• _The problem_:
A single stretch of the material below is to be transcribed exactly, starting at the line with "Task: Open the Slide advances dropdown" and ending after the line with "The image size is (637, 426).".

• _Information given_:

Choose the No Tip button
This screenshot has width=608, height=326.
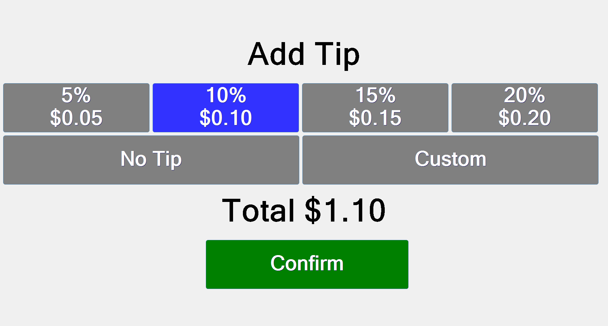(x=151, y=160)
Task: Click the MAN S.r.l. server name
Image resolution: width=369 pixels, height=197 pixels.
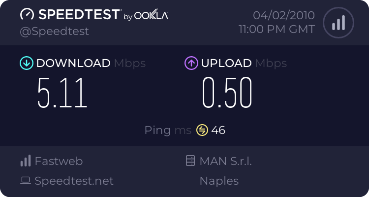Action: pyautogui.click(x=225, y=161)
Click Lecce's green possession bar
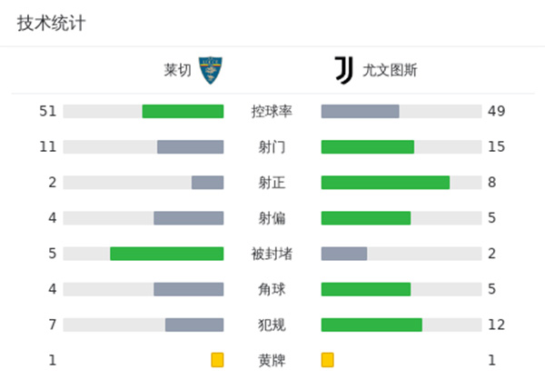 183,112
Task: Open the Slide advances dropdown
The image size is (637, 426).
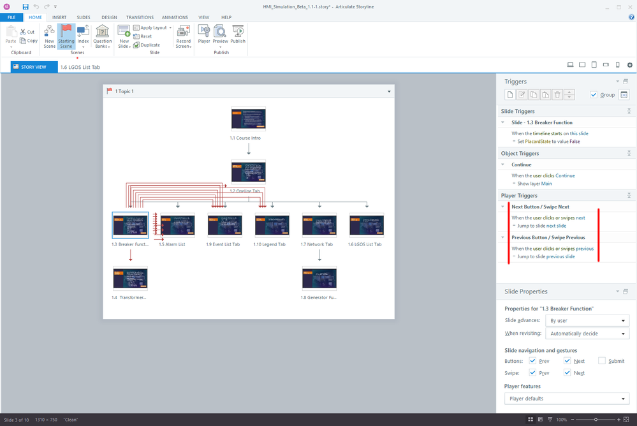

* * *

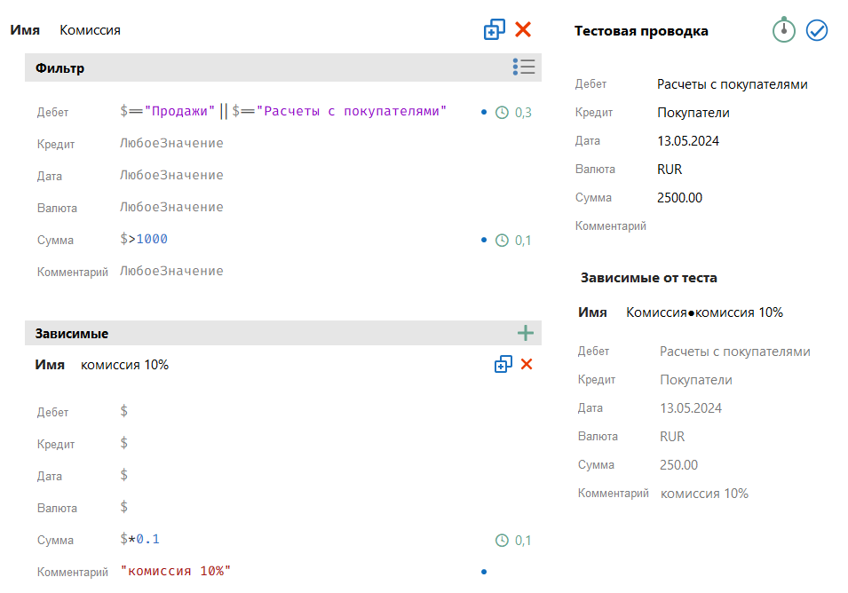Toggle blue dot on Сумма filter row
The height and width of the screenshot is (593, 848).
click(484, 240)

--

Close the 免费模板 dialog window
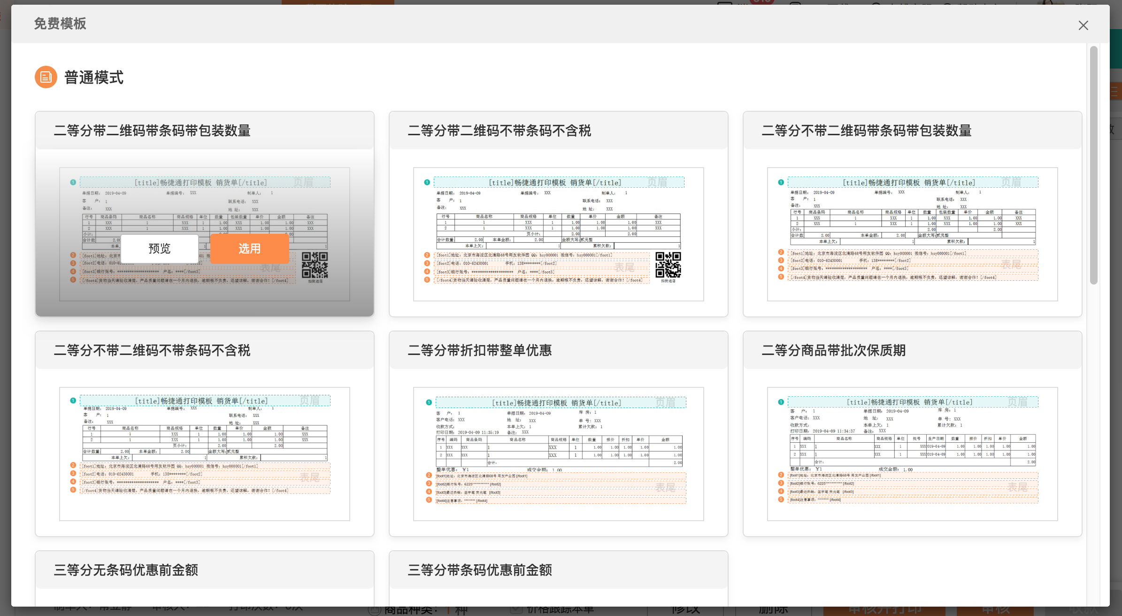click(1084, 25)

• _Solved problem_:
Task: Open the Slide advances dropdown
The image size is (637, 426).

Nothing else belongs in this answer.